Records contained in a dataset:

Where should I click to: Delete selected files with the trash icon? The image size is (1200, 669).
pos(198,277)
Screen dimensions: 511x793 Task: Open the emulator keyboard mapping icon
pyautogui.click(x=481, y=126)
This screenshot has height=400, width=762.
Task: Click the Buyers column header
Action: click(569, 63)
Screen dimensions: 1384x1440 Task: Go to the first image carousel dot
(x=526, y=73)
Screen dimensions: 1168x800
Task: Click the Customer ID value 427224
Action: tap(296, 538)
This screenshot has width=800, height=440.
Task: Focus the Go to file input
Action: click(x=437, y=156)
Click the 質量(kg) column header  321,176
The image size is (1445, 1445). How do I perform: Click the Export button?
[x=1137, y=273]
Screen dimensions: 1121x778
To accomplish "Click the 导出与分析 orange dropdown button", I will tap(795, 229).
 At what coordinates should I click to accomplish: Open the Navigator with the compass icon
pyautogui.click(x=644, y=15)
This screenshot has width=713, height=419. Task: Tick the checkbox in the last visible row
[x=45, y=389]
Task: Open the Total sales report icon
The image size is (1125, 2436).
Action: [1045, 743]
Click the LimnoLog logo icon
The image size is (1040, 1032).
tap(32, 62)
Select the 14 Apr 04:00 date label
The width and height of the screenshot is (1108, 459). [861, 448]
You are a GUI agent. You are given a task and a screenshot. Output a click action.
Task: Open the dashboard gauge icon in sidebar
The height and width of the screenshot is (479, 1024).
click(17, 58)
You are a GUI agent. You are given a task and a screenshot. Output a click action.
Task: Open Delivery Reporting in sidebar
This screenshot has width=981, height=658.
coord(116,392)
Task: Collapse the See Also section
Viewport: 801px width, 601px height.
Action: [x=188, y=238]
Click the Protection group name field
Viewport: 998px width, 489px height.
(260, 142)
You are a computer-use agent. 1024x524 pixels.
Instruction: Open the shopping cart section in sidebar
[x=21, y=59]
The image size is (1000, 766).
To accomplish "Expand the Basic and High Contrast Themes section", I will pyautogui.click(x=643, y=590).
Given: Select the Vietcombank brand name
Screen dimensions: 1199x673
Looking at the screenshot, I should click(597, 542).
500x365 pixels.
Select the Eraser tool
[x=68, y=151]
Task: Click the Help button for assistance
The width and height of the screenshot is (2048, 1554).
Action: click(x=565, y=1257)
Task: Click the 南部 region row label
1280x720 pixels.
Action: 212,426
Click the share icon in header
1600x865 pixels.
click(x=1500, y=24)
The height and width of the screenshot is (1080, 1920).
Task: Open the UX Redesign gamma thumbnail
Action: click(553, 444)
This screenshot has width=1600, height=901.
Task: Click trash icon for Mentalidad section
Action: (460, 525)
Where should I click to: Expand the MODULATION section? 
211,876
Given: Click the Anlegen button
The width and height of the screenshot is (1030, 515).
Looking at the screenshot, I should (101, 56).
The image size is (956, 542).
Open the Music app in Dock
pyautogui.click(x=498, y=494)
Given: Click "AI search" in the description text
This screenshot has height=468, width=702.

▸ TASK REQUIREMENTS: Copy out the lines above that hold the string "name".

▸ PROBLEM SOLUTION:
Click the Protection group name field
Given: Select the Vietcombank brand name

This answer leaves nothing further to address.